[Start Data for this exercise]

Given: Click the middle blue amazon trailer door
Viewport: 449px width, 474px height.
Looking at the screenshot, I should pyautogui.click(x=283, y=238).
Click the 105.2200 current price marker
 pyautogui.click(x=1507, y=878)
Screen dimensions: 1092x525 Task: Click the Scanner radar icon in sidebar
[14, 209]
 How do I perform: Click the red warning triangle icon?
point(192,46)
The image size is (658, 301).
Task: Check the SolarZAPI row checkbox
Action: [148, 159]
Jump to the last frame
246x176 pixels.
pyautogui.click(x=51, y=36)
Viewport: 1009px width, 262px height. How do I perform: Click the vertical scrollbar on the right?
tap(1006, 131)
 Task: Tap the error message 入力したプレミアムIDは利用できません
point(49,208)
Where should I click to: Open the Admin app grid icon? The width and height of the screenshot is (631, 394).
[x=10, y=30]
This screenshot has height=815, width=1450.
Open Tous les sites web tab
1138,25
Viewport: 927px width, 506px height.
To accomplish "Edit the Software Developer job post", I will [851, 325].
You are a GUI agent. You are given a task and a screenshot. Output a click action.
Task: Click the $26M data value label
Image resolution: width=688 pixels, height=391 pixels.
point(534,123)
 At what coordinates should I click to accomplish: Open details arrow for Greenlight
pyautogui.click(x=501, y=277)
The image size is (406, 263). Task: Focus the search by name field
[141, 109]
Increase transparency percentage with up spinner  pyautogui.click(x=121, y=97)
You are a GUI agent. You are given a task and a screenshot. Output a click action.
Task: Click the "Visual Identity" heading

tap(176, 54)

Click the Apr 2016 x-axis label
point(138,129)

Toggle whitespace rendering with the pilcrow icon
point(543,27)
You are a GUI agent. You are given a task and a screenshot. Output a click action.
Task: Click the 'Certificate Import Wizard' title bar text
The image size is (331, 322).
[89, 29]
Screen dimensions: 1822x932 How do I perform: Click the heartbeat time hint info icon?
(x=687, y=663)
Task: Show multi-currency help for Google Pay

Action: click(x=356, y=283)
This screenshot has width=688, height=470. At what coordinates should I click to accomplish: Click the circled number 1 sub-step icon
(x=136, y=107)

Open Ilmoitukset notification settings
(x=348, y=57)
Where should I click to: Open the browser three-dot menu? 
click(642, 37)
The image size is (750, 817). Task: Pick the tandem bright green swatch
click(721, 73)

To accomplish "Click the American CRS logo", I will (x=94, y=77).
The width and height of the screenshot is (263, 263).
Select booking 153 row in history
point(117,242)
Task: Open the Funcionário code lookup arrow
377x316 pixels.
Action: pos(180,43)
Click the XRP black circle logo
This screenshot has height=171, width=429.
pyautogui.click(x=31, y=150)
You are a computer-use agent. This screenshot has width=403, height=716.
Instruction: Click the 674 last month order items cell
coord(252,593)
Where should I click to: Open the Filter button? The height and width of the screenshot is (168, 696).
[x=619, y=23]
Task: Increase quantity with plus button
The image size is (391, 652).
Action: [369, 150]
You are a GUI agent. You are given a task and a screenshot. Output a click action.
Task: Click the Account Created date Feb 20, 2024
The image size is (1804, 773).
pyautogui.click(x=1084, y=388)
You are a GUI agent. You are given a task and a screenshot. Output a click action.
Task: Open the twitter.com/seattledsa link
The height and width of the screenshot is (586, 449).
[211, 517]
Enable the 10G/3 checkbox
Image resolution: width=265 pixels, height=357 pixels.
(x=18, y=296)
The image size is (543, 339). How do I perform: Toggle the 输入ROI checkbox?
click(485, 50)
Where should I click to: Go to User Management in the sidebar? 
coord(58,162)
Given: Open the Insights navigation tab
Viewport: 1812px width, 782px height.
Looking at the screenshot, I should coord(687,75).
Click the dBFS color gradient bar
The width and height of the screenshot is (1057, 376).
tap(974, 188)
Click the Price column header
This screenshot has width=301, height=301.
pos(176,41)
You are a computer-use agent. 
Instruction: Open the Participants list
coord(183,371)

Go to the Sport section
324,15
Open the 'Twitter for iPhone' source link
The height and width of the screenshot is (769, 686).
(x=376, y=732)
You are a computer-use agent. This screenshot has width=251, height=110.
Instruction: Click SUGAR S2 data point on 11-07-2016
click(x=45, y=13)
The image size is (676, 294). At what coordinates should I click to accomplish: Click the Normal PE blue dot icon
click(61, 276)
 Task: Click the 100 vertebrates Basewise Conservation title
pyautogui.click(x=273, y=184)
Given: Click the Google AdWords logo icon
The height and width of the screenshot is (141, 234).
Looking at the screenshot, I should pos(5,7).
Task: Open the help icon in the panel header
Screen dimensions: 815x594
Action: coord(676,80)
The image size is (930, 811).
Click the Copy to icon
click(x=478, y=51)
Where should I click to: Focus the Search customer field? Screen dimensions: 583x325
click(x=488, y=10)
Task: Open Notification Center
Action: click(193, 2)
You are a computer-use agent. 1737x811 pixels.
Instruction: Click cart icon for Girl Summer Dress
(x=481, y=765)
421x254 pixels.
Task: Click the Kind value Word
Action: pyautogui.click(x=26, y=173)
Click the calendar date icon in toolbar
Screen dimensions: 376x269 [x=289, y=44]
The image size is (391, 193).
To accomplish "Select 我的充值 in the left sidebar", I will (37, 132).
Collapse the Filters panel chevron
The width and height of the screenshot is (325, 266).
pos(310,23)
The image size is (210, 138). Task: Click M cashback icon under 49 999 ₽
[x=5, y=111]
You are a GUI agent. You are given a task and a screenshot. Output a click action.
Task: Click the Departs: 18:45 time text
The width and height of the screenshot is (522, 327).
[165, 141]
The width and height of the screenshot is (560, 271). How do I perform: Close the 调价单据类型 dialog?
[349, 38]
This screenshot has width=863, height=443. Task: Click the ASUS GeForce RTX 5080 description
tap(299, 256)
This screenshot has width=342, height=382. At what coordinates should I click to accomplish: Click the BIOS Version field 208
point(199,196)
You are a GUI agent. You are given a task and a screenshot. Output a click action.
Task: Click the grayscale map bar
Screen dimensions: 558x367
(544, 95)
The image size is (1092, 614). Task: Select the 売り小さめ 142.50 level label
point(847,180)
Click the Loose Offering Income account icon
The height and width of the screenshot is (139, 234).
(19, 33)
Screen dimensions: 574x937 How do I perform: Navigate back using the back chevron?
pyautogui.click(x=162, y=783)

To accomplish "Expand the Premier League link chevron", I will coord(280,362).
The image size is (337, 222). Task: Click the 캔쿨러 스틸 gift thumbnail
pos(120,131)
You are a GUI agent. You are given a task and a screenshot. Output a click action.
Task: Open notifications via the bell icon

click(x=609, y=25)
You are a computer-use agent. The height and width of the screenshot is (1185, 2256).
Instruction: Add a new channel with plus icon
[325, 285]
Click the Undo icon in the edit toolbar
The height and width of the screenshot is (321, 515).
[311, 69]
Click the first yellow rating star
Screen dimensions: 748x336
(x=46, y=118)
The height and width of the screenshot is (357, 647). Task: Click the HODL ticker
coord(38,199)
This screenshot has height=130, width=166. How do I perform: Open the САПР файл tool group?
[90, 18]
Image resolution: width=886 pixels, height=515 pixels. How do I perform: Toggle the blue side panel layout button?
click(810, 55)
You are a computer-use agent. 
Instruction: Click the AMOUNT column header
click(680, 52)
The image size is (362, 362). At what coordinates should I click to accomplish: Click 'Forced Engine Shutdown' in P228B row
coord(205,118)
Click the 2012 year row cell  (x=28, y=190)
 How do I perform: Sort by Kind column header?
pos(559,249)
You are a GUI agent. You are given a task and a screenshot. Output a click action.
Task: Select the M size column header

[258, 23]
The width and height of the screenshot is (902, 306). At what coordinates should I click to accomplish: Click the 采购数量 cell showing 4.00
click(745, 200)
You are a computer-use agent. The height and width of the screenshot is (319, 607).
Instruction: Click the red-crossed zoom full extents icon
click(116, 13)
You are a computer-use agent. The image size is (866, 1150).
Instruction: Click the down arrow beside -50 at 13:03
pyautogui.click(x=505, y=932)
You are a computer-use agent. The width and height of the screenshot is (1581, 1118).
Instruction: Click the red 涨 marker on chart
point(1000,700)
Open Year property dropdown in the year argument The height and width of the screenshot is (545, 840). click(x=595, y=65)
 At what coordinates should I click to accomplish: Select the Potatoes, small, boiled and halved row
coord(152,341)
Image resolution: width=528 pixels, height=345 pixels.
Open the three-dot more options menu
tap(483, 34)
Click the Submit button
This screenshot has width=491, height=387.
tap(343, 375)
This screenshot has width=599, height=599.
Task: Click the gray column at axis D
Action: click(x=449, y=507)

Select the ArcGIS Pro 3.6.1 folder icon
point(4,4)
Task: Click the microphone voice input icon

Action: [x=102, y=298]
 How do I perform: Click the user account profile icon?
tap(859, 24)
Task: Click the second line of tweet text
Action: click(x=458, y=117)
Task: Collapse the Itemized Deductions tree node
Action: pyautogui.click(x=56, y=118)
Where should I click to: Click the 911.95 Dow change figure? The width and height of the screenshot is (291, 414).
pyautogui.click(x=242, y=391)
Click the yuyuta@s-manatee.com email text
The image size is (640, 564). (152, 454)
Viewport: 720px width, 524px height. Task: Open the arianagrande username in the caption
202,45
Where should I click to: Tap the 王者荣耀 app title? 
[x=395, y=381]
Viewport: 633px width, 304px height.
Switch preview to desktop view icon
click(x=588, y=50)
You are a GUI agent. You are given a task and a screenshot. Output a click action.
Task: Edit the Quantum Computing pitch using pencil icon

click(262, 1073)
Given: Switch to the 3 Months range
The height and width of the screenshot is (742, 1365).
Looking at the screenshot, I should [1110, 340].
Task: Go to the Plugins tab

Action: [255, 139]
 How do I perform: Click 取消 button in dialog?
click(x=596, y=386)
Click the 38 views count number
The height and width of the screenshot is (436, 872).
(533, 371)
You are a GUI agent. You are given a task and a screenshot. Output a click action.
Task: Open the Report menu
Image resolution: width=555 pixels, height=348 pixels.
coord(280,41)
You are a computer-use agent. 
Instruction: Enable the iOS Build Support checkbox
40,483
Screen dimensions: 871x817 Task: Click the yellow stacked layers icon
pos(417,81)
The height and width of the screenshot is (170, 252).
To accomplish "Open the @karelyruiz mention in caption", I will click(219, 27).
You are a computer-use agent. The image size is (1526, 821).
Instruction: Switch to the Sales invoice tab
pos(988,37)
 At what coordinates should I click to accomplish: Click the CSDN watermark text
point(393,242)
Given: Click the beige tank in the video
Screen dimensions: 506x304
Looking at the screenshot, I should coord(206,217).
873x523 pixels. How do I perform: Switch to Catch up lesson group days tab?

[End Data for this exercise]

Stated goal » Copy out word for word the lines that begin with the line containing "will (x=94, y=77)." and continue through the line containing "(x=376, y=732)", with both of those lines included.

Output »
To accomplish "Click the American CRS logo", I will (x=94, y=77).
The width and height of the screenshot is (263, 263).
Select booking 153 row in history
point(117,242)
Task: Open the Funcionário code lookup arrow
377x316 pixels.
Action: pos(180,43)
Click the XRP black circle logo
This screenshot has height=171, width=429.
pyautogui.click(x=31, y=150)
You are a computer-use agent. This screenshot has width=403, height=716.
Instruction: Click the 674 last month order items cell
coord(252,593)
Where should I click to: Open the Filter button? The height and width of the screenshot is (168, 696).
[x=619, y=23]
Task: Increase quantity with plus button
The image size is (391, 652).
Action: [369, 150]
You are a GUI agent. You are given a task and a screenshot. Output a click action.
Task: Click the Account Created date Feb 20, 2024
The image size is (1804, 773).
pyautogui.click(x=1084, y=388)
You are a GUI agent. You are given a task and a screenshot. Output a click action.
Task: Open the twitter.com/seattledsa link
The height and width of the screenshot is (586, 449).
[211, 517]
Enable the 10G/3 checkbox
Image resolution: width=265 pixels, height=357 pixels.
(x=18, y=296)
The image size is (543, 339). How do I perform: Toggle the 输入ROI checkbox?
click(485, 50)
Where should I click to: Go to User Management in the sidebar? 
coord(58,162)
Given: Open the Insights navigation tab
Viewport: 1812px width, 782px height.
Looking at the screenshot, I should coord(687,75).
Click the dBFS color gradient bar
The width and height of the screenshot is (1057, 376).
tap(974, 188)
Click the Price column header
This screenshot has width=301, height=301.
pos(176,41)
You are a computer-use agent. 
Instruction: Open the Participants list
coord(183,371)

Go to the Sport section
324,15
Open the 'Twitter for iPhone' source link
The height and width of the screenshot is (769, 686).
(x=376, y=732)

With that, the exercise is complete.